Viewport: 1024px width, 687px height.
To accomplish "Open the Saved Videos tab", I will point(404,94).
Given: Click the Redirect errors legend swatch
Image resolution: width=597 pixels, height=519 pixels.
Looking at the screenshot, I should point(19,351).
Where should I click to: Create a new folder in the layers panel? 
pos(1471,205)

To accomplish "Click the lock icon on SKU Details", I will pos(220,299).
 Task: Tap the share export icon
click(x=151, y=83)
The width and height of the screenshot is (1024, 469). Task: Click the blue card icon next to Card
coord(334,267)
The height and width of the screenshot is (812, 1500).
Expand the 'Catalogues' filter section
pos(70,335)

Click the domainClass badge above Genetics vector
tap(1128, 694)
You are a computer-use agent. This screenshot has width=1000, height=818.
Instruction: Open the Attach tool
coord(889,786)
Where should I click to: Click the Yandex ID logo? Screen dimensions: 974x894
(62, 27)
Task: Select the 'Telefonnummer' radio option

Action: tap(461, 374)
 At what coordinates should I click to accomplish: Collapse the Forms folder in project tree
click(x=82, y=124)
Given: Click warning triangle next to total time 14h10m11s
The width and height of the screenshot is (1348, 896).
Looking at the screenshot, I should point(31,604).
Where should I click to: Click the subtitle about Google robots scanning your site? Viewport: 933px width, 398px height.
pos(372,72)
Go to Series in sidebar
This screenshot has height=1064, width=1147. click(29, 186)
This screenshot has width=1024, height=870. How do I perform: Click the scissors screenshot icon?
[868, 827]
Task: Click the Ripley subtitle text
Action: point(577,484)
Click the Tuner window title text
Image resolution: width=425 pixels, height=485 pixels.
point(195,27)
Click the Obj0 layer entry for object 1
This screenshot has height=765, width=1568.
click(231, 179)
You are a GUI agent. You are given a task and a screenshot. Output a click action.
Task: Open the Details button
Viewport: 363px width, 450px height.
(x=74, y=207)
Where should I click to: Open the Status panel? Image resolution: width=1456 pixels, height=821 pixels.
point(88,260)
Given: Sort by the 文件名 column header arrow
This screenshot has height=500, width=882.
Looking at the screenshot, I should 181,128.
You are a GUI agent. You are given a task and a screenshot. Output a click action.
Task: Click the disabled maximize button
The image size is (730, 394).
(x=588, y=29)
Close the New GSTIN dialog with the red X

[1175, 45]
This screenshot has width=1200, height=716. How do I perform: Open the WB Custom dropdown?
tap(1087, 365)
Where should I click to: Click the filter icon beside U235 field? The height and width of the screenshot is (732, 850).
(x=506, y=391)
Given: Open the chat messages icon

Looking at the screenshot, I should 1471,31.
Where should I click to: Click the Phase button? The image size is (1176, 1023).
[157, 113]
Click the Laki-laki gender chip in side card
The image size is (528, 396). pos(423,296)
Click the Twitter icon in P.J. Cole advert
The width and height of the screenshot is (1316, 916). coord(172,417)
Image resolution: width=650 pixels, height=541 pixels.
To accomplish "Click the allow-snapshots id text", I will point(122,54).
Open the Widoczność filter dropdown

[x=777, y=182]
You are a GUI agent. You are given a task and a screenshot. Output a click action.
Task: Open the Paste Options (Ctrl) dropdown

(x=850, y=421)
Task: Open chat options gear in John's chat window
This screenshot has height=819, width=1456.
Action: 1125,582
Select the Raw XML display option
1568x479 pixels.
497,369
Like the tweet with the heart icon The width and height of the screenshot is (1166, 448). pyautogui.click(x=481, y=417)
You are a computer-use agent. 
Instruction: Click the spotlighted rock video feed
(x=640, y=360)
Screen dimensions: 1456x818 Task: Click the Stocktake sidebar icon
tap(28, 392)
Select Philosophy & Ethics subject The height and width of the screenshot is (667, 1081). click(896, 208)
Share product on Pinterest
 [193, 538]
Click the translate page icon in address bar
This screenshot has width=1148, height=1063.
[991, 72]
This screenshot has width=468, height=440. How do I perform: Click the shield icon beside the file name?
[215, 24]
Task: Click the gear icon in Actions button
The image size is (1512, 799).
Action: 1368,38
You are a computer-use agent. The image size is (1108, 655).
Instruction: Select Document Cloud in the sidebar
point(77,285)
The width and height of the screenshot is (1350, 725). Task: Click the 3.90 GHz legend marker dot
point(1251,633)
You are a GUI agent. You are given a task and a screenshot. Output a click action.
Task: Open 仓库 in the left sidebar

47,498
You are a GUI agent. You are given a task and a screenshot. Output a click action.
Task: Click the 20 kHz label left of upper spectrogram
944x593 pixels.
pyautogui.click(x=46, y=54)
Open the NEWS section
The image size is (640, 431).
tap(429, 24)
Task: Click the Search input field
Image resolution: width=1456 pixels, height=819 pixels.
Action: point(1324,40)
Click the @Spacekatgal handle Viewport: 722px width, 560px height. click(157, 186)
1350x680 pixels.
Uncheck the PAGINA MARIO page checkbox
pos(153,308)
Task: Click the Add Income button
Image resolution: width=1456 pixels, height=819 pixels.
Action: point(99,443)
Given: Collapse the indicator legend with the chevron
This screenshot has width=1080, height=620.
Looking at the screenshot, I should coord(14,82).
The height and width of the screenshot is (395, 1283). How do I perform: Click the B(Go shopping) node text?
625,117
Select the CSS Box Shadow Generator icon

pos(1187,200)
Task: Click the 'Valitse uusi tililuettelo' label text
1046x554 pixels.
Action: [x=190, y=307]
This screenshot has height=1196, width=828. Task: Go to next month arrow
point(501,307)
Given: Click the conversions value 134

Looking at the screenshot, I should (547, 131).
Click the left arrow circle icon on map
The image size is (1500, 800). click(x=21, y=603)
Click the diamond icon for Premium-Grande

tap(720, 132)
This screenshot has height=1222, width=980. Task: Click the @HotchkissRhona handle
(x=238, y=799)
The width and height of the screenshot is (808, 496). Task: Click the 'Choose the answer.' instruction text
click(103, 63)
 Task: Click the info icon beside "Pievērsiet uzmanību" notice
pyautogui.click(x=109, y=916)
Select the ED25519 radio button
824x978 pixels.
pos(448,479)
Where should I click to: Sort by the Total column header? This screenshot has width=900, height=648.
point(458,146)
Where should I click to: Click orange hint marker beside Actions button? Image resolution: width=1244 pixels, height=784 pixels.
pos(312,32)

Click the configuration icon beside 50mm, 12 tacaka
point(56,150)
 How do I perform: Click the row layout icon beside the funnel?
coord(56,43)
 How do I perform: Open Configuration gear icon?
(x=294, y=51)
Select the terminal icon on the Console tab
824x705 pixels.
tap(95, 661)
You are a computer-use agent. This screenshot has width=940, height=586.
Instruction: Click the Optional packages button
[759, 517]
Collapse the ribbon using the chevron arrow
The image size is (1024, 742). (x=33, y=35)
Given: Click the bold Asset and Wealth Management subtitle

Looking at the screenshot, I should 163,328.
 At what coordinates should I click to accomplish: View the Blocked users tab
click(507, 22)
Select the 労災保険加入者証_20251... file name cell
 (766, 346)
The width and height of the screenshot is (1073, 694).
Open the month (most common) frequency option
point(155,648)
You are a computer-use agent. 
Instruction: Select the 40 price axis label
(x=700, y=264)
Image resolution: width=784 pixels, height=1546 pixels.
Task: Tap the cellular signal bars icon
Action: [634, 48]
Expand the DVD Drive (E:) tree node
━━━━
• Task to carry out
Each line of the listing has to be reproduced exactly.

• Written solution
Viewport: 1024px width, 687px height.
To accomplish "Open the Saved Videos tab", I will point(404,94).
Given: Click the Redirect errors legend swatch
Image resolution: width=597 pixels, height=519 pixels.
Looking at the screenshot, I should point(19,351).
Where should I click to: Create a new folder in the layers panel? 
pos(1471,205)

To accomplish "Click the lock icon on SKU Details", I will pos(220,299).
 Task: Tap the share export icon
click(x=151, y=83)
The width and height of the screenshot is (1024, 469). Task: Click the blue card icon next to Card
coord(334,267)
The height and width of the screenshot is (812, 1500).
Expand the 'Catalogues' filter section
pos(70,335)

Click the domainClass badge above Genetics vector
tap(1128, 694)
You are a computer-use agent. This screenshot has width=1000, height=818.
Instruction: Open the Attach tool
coord(889,786)
Where should I click to: Click the Yandex ID logo? Screen dimensions: 974x894
(62, 27)
Task: Select the 'Telefonnummer' radio option

Action: tap(461, 374)
 At what coordinates should I click to accomplish: Collapse the Forms folder in project tree
click(x=82, y=124)
Given: Click warning triangle next to total time 14h10m11s
The width and height of the screenshot is (1348, 896).
Looking at the screenshot, I should point(31,604).
Where should I click to: Click the subtitle about Google robots scanning your site? Viewport: 933px width, 398px height.
pos(372,72)
Go to Series in sidebar
This screenshot has height=1064, width=1147. click(29, 186)
This screenshot has width=1024, height=870. How do I perform: Click the scissors screenshot icon?
[868, 827]
Task: Click the Ripley subtitle text
Action: point(577,484)
Click the Tuner window title text
Image resolution: width=425 pixels, height=485 pixels.
point(195,27)
Click the Obj0 layer entry for object 1
This screenshot has height=765, width=1568.
click(231, 179)
You are a GUI agent. You are given a task and a screenshot. Output a click action.
Task: Open the Details button
Viewport: 363px width, 450px height.
(x=74, y=207)
Where should I click to: Open the Status panel? Image resolution: width=1456 pixels, height=821 pixels.
point(88,260)
Given: Sort by the 文件名 column header arrow
This screenshot has height=500, width=882.
Looking at the screenshot, I should 181,128.
You are a GUI agent. You are given a task and a screenshot. Output a click action.
Task: Click the disabled maximize button
The image size is (730, 394).
(x=588, y=29)
Close the New GSTIN dialog with the red X

[1175, 45]
This screenshot has width=1200, height=716. How do I perform: Open the WB Custom dropdown?
tap(1087, 365)
Where should I click to: Click the filter icon beside U235 field? The height and width of the screenshot is (732, 850).
(x=506, y=391)
Given: Open the chat messages icon

Looking at the screenshot, I should 1471,31.
Where should I click to: Click the Phase button? The image size is (1176, 1023).
[157, 113]
Click the Laki-laki gender chip in side card
The image size is (528, 396). pos(423,296)
Click the Twitter icon in P.J. Cole advert
The width and height of the screenshot is (1316, 916). coord(172,417)
Image resolution: width=650 pixels, height=541 pixels.
To accomplish "Click the allow-snapshots id text", I will point(122,54).
Open the Widoczność filter dropdown

[x=777, y=182]
You are a GUI agent. You are given a task and a screenshot. Output a click action.
Task: Open the Paste Options (Ctrl) dropdown

(x=850, y=421)
Task: Open chat options gear in John's chat window
This screenshot has height=819, width=1456.
Action: 1125,582
Select the Raw XML display option
1568x479 pixels.
497,369
Like the tweet with the heart icon The width and height of the screenshot is (1166, 448). pyautogui.click(x=481, y=417)
You are a computer-use agent. 
Instruction: Click the spotlighted rock video feed
(x=640, y=360)
Screen dimensions: 1456x818 Task: Click the Stocktake sidebar icon
tap(28, 392)
Select Philosophy & Ethics subject The height and width of the screenshot is (667, 1081). click(896, 208)
Share product on Pinterest
 [193, 538]
Click the translate page icon in address bar
This screenshot has width=1148, height=1063.
[991, 72]
This screenshot has width=468, height=440. How do I perform: Click the shield icon beside the file name?
[215, 24]
Task: Click the gear icon in Actions button
The image size is (1512, 799).
Action: 1368,38
You are a computer-use agent. The image size is (1108, 655).
Instruction: Select Document Cloud in the sidebar
point(77,285)
The width and height of the screenshot is (1350, 725). Task: Click the 3.90 GHz legend marker dot
point(1251,633)
You are a GUI agent. You are given a task and a screenshot. Output a click action.
Task: Open 仓库 in the left sidebar

47,498
You are a GUI agent. You are given a task and a screenshot. Output a click action.
Task: Click the 20 kHz label left of upper spectrogram
944x593 pixels.
pyautogui.click(x=46, y=54)
Open the NEWS section
The image size is (640, 431).
tap(429, 24)
Task: Click the Search input field
Image resolution: width=1456 pixels, height=819 pixels.
Action: point(1324,40)
Click the @Spacekatgal handle Viewport: 722px width, 560px height. click(157, 186)
1350x680 pixels.
Uncheck the PAGINA MARIO page checkbox
pos(153,308)
Task: Click the Add Income button
Image resolution: width=1456 pixels, height=819 pixels.
Action: point(99,443)
Given: Collapse the indicator legend with the chevron
This screenshot has width=1080, height=620.
Looking at the screenshot, I should coord(14,82).
The height and width of the screenshot is (395, 1283). How do I perform: Click the B(Go shopping) node text?
625,117
Select the CSS Box Shadow Generator icon

pos(1187,200)
Task: Click the 'Valitse uusi tililuettelo' label text
1046x554 pixels.
Action: [x=190, y=307]
This screenshot has height=1196, width=828. Task: Go to next month arrow
point(501,307)
Given: Click the conversions value 134

Looking at the screenshot, I should (547, 131).
Click the left arrow circle icon on map
The image size is (1500, 800). click(x=21, y=603)
Click the diamond icon for Premium-Grande

tap(720, 132)
This screenshot has height=1222, width=980. Task: Click the @HotchkissRhona handle
(x=238, y=799)
The width and height of the screenshot is (808, 496). Task: Click the 'Choose the answer.' instruction text
click(103, 63)
 Task: Click the info icon beside "Pievērsiet uzmanību" notice
pyautogui.click(x=109, y=916)
Select the ED25519 radio button
824x978 pixels.
pos(448,479)
Where should I click to: Sort by the Total column header? This screenshot has width=900, height=648.
point(458,146)
Where should I click to: Click orange hint marker beside Actions button? Image resolution: width=1244 pixels, height=784 pixels.
pos(312,32)

Click the configuration icon beside 50mm, 12 tacaka
point(56,150)
 How do I perform: Click the row layout icon beside the funnel?
coord(56,43)
 How do I perform: Open Configuration gear icon?
(x=294, y=51)
Select the terminal icon on the Console tab
824x705 pixels.
tap(95, 661)
You are a computer-use agent. This screenshot has width=940, height=586.
Instruction: Click the Optional packages button
[759, 517]
Collapse the ribbon using the chevron arrow
The image size is (1024, 742). (x=33, y=35)
Given: Click the bold Asset and Wealth Management subtitle

Looking at the screenshot, I should 163,328.
 At what coordinates should I click to accomplish: View the Blocked users tab
click(507, 22)
Select the 労災保険加入者証_20251... file name cell
 (766, 346)
The width and height of the screenshot is (1073, 694).
Open the month (most common) frequency option
point(155,648)
You are a computer-use agent. 
Instruction: Select the 40 price axis label
(x=700, y=264)
Image resolution: width=784 pixels, height=1546 pixels.
Task: Tap the cellular signal bars icon
Action: [634, 48]
Expand the DVD Drive (E:) tree node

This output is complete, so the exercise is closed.